KIP must be distinguished from several adjacent instruments. It is not the same as the Pravasi Bharatiya Divas (PBD), which is a biennial convention for established diaspora leaders, professionals, and businesspeople rather than a youth orientation tour. It differs from the OCI card scheme, which confers a lifelong visa-free residency-and-travel status rather than a time-bound programme. It is also distinct from the Study in India initiative, which recruits foreign students — including non-PIO foreigners — into degree programmes, whereas KIP is explicitly heritage-based and non-academic. For UPSC GS Paper II preparation, the analytically important point is that KIP is a soft-power and diaspora-diplomacy tool, not a citizenship, migration, or scholarship mechanism.

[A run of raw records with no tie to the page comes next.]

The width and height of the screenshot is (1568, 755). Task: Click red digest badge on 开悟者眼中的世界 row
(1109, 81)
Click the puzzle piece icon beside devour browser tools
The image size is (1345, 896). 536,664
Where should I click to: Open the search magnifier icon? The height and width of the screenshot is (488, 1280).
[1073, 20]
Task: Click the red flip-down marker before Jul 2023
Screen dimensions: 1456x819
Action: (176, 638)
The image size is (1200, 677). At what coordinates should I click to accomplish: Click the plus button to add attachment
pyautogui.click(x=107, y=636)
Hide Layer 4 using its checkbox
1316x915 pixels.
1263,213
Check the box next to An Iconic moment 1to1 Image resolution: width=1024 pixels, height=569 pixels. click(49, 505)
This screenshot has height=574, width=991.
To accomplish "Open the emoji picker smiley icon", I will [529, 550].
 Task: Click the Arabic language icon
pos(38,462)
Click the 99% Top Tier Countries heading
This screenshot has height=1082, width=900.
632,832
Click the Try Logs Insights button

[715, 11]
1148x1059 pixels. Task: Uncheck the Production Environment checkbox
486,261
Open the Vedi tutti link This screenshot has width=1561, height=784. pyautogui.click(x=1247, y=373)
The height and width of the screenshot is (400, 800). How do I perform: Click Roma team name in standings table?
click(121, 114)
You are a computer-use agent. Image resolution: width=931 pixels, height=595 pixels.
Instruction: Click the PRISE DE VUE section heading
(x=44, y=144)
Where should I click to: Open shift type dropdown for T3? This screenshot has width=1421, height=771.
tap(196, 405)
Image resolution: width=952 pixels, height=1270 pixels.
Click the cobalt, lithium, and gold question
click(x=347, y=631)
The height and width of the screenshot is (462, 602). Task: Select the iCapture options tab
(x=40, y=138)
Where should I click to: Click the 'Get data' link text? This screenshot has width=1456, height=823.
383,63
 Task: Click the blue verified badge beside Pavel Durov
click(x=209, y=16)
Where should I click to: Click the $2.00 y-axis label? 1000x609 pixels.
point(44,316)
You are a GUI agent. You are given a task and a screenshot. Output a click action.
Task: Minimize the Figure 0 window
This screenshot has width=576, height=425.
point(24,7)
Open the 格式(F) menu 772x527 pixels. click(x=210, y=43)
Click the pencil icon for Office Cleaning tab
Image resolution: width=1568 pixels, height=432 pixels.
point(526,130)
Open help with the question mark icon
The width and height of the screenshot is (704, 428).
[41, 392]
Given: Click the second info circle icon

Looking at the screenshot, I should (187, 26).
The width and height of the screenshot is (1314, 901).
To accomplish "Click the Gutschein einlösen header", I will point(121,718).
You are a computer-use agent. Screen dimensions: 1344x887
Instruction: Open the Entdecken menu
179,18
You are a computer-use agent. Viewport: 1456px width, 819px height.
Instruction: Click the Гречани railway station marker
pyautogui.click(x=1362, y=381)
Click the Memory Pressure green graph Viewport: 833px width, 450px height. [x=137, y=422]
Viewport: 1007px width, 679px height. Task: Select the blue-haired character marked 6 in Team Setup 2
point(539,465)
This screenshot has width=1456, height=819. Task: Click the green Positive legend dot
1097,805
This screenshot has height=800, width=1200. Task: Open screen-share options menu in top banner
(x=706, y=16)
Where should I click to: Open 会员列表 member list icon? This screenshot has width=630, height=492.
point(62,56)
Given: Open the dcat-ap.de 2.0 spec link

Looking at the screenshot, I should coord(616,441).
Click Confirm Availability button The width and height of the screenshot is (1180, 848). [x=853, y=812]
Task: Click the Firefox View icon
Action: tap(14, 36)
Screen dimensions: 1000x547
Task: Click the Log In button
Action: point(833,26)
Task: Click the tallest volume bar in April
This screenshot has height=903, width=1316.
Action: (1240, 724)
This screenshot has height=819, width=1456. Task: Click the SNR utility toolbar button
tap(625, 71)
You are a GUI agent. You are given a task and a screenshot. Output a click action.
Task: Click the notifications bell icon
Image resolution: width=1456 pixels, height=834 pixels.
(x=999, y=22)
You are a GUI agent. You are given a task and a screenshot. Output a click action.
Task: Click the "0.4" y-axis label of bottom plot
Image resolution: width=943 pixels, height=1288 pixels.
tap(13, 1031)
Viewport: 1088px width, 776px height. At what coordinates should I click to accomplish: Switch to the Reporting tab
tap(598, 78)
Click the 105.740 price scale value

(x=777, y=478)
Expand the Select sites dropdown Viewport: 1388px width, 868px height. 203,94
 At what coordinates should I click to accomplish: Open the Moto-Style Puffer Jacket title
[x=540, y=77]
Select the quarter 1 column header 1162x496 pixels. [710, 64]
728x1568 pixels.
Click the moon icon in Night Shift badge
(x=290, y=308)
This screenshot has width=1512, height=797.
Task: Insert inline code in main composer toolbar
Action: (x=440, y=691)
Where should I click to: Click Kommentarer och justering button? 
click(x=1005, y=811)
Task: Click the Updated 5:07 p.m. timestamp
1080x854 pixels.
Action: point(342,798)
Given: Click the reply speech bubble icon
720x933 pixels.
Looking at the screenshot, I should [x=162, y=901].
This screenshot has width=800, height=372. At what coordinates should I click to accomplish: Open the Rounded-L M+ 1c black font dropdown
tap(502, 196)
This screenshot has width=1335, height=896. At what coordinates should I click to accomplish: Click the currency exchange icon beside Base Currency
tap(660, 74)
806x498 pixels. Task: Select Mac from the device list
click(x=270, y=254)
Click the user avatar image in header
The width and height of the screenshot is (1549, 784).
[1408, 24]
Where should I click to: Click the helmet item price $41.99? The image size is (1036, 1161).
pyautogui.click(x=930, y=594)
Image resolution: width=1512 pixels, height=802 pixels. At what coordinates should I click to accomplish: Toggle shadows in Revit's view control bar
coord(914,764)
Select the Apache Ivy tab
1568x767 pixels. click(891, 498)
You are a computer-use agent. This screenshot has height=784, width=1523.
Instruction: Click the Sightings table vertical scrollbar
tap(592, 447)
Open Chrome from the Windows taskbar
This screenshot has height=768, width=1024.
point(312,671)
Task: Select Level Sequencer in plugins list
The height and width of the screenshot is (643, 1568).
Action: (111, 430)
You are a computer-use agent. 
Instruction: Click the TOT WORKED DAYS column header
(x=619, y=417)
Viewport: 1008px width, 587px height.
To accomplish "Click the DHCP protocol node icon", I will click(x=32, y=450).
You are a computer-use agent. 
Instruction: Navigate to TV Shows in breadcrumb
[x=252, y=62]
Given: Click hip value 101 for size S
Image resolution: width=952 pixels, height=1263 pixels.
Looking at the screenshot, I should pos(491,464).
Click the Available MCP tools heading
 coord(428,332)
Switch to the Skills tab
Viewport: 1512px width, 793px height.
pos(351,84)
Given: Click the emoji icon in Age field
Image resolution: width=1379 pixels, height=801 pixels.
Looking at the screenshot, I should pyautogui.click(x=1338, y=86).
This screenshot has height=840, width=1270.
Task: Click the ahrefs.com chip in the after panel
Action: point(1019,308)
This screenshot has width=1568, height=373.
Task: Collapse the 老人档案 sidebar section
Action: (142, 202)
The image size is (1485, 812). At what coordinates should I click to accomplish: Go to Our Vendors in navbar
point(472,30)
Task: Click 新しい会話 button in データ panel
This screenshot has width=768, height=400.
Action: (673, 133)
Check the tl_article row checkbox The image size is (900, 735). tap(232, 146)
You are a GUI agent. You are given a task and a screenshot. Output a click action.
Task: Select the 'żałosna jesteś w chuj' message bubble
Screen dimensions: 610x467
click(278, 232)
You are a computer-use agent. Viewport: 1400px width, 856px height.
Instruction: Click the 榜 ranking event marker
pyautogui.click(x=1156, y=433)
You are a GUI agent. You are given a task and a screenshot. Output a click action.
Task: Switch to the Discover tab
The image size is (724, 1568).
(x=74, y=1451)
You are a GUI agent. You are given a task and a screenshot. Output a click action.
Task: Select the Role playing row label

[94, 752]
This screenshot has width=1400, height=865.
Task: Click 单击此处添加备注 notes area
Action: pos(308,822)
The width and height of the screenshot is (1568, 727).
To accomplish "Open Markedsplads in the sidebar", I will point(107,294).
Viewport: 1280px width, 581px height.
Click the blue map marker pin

Controversies and edge cases surround the programme's reach and selection. Critics note that KIP cohorts are small relative to the diaspora's scale, raising questions about whether it functions more as symbolic outreach than mass engagement. The age cap of 35 and the PIO-only eligibility exclude older diaspora members and naturalised foreigners of non-Indian descent who nevertheless have economic ties to India. The pandemic-era pivot to virtual editions tested whether the immersive, in-country logic of the programme could survive digital delivery, and the experience reinforced that physical immersion remains central to its objectives. There has also been periodic debate over whether the programme should be expanded to include skilled professionals and investors rather than focusing narrowly on heritage tourism for the young.
For the working practitioner — the desk officer, the diaspora-affairs researcher, or the civil-services aspirant — KIP exemplifies India's deliberate construction of diaspora soft power as an instrument of foreign policy. It illustrates the broader doctrine, articulated since the Singhvi report, that the overseas Indian community is a strategic asset for trade promotion, remittance flows (India being the world's largest remittance recipient), cultural diplomacy, and image-building. Understanding KIP enables a practitioner to situate it accurately within the MEA's wider diaspora architecture, to distinguish heritage engagement from migration governance, and to assess India's comparative approach against analogous programmes such as Israel's Taglit-Birthright, Ireland's Global Irish strategy, or China's overseas-Chinese outreach — a comparison that recurs in policy analysis and competitive examinations alike.
Example
In 2018, the Ministry of External Affairs ran the 51st Know India Programme, hosting young persons of Indian origin from Suriname, Guyana, and Trinidad in partnership with the state of Delhi.
Frequently asked questions
Eligibility is restricted to Persons of Indian Origin aged between 21 and 35, nominated through Indian embassies and high commissions abroad. The programme prioritises descendants of historical indentured-labour diaspora communities in regions such as the Caribbean, Fiji, Mauritius, and Suriname.